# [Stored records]

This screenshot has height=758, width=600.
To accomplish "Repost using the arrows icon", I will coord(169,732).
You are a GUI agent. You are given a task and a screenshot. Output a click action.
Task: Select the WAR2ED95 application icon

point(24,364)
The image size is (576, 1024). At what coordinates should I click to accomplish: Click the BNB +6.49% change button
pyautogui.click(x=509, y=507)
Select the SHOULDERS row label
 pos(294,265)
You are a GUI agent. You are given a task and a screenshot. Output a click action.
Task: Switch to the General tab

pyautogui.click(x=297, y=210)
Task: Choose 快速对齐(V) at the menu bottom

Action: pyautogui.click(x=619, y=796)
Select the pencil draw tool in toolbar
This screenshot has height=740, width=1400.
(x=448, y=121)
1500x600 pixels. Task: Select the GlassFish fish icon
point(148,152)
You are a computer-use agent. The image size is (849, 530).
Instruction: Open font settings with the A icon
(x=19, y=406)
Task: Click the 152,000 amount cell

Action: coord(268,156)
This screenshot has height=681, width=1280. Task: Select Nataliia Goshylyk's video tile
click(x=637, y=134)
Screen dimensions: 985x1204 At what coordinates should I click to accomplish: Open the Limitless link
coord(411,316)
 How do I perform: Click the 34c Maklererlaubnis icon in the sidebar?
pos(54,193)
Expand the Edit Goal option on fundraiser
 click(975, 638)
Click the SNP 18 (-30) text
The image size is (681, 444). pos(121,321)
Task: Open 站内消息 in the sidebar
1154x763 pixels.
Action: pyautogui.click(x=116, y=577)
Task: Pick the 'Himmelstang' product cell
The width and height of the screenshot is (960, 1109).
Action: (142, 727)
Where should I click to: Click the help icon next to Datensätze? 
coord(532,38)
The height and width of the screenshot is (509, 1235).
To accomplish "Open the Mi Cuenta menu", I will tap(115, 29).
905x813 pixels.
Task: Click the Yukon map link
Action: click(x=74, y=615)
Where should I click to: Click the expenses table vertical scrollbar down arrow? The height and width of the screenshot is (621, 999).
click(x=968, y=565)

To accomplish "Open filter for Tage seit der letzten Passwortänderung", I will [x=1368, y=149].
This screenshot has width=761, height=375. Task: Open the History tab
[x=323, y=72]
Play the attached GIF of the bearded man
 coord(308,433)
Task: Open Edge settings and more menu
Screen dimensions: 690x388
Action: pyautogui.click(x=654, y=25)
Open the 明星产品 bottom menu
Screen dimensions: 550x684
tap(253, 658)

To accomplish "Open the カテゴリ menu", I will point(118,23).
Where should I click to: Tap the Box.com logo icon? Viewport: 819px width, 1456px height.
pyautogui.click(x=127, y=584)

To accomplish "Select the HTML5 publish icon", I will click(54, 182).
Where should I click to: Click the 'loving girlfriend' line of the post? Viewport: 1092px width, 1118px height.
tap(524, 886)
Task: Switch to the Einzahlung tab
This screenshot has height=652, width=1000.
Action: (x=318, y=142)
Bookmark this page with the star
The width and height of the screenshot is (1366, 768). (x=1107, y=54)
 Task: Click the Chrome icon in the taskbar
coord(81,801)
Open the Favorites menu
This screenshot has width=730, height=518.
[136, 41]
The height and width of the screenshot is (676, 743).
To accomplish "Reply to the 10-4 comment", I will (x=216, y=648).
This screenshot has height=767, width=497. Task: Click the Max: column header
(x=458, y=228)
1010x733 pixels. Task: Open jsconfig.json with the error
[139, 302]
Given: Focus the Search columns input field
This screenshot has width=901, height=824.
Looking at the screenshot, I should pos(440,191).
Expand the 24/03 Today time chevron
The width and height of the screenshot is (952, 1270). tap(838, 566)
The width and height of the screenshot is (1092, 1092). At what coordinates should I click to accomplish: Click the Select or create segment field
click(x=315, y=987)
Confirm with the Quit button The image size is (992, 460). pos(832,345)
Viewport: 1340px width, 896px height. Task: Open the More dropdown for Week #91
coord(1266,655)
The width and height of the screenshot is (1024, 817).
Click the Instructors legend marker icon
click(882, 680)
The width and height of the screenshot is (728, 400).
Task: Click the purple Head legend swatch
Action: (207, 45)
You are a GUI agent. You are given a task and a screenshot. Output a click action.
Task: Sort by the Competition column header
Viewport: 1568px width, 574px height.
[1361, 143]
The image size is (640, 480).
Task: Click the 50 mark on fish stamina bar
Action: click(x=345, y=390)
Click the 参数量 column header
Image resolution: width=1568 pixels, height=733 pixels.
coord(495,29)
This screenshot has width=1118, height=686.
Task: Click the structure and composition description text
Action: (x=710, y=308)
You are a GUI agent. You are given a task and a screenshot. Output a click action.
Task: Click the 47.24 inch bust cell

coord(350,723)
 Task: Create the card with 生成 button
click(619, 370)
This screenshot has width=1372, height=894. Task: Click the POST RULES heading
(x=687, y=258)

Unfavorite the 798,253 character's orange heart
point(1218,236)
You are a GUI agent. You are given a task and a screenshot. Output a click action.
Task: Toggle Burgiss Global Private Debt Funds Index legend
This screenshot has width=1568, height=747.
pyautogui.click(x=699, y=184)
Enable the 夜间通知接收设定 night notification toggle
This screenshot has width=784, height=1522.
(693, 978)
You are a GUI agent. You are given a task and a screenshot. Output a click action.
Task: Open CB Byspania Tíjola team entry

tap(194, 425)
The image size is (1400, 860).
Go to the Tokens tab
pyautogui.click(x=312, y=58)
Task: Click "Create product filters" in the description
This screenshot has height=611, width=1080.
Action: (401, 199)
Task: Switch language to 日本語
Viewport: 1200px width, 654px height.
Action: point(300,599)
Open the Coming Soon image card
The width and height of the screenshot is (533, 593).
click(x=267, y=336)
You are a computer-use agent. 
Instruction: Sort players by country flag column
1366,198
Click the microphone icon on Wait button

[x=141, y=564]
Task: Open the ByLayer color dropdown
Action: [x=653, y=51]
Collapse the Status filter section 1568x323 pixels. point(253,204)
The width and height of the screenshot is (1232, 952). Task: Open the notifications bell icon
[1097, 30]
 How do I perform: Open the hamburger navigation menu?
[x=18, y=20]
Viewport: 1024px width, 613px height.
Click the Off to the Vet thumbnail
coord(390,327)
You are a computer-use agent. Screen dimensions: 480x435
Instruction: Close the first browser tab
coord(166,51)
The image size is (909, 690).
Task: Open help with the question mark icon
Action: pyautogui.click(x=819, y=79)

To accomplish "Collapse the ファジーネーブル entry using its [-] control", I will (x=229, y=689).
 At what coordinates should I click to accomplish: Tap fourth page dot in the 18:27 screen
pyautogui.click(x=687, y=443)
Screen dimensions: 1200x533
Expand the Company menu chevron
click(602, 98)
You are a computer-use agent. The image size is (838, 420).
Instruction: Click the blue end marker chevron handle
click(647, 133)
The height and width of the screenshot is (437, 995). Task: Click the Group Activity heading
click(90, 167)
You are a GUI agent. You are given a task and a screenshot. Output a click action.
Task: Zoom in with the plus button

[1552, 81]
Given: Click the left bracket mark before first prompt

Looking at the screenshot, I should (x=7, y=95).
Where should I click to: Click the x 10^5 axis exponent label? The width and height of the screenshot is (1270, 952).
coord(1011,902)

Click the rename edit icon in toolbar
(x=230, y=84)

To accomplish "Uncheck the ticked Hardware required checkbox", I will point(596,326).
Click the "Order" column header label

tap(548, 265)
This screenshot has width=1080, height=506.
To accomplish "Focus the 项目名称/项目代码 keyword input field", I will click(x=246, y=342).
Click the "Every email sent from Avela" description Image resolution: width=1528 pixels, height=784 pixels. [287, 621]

# [Exercise prompt]
Count the lines in the entries that hold the word "Focus", and give nothing but the total.

# [Solution to this task]
2